Useful mappings for SIEM integration: verdict and drop_reason_desc map to security event classification, the identity labels of source/destination map to asset tagging, and l7.dns.query feeds threat intel (matching against malicious domain lists). Shipping every flow explodes costs, so the common practice is to selectively export only security-relevant flows (DROPPED/AUDIT/DNS) as in the example above.

ClusterMesh Architecture

ClusterMesh joins multiple Cilium clusters to provide cross-cluster service discovery, load balancing, and policy.

+--------- Cluster A (id=1) -----------+      +--------- Cluster B (id=2) -----------+
|                                      |      |                                      |
|  [cilium-agent x N]                  |      |  [cilium-agent x N]                  |
|       |  (reads)                     |      |       |  (reads)                     |
|       v                              |      |       v                              |
|  [clustermesh-apiserver]  <----------+------+--- agents connect to the peer       |
|   - exposes own services/identities/ |      |    cluster apiserver and watch state |
|     endpoints in etcd form           |      |                                      |
|   - exposed via LoadBalancer/NodePort|      |  [clustermesh-apiserver]             |
|                                      |      |                                      |
|  PodCIDR: 10.1.0.0/16 (no overlap!)  |      |  PodCIDR: 10.2.0.0/16 (no overlap!)  |
+--------------------------------------+      +--------------------------------------+

Synchronized: services (global), identities, ipcache (remote pod IP -> identity)
After sync: pod-to-pod traffic is routed directly by both datapaths (no middle gateway)

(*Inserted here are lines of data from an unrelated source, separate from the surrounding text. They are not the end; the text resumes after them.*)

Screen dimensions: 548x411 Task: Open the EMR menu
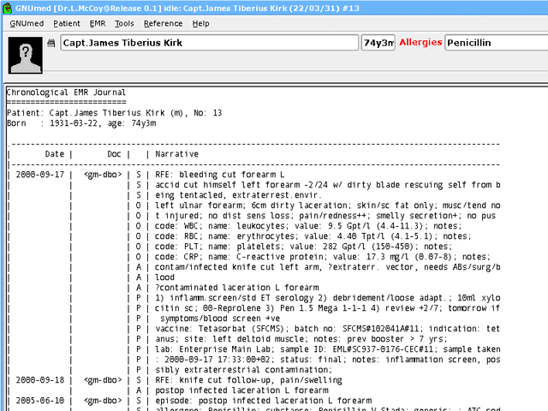coord(98,23)
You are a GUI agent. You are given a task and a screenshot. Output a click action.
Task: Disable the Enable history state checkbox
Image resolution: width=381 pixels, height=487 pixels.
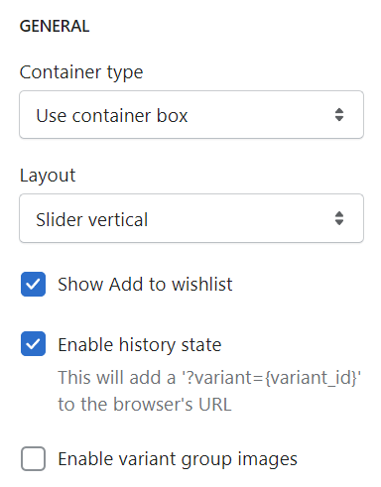pos(33,344)
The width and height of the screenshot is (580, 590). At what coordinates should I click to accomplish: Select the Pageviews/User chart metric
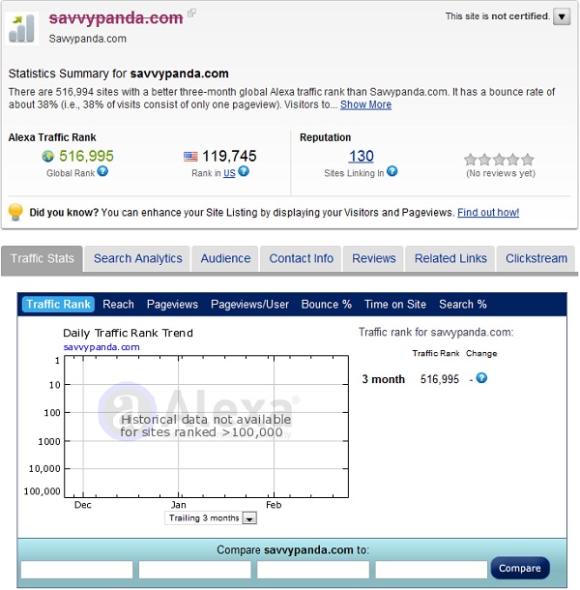point(249,304)
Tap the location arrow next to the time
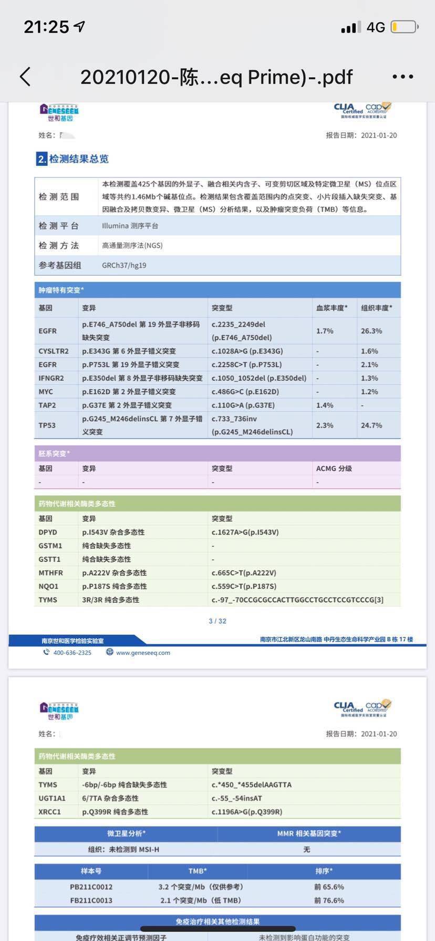Viewport: 435px width, 941px height. [x=79, y=26]
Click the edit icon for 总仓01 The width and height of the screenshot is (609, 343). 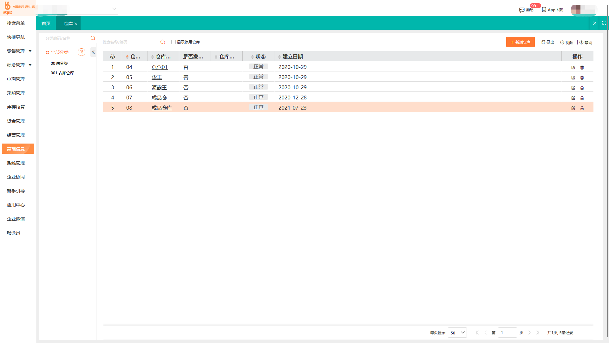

The important design points:

  • Identities keep their meaning across cluster boundaries. The identity of an app=backend pod in cluster B is propagated into the ipcache of cluster A, so multi-cluster policy works on the same model.
  • No extra hop in the data plane. Only the control plane (clustermesh-apiserver) is added; packets flow directly using your existing routing mode (tunnel/native).
  • Control plane failure only stops the propagation of new changes. Even if the apiserver dies, traffic keeps flowing using the already-synchronized services and identities.

Setting Up ClusterMesh

Prerequisites

  • The PodCIDRs and node IPs of all clusters must not overlap (the most common design mistake).
  • All clusters must use certificates issued by the same CA (mutual mTLS trust).
  • Nodes across clusters must be able to communicate directly (VPC peering, dedicated lines, VPN, etc.).
  • Each cluster needs a unique name and id (1 to 255).
# Cluster A helm values
cluster:
  name: cluster-a
  id: 1
clustermesh:
  useAPIServer: true
  apiserver:
    service:
      type: LoadBalancer

Connecting with cilium-cli

# 1) Copy the CA of cluster A into cluster B (shared CA)
kubectl --context cluster-a -n kube-system get secret cilium-ca -o yaml \
  | kubectl --context cluster-b apply -f -

# 2) Enable ClusterMesh on both sides
cilium clustermesh enable --context cluster-a
cilium clustermesh enable --context cluster-b

# 3) Connect them (bidirectional peering configured automatically)
cilium clustermesh connect --context cluster-a --destination-context cluster-b

# 4) Verify status and connectivity
cilium clustermesh status --context cluster-a --wait
cilium connectivity test --context cluster-a --multi-cluster cluster-b

Global Services — Affinity and Failover

Annotate services with the same name/namespace in both clusters and their backends merge into one virtual service.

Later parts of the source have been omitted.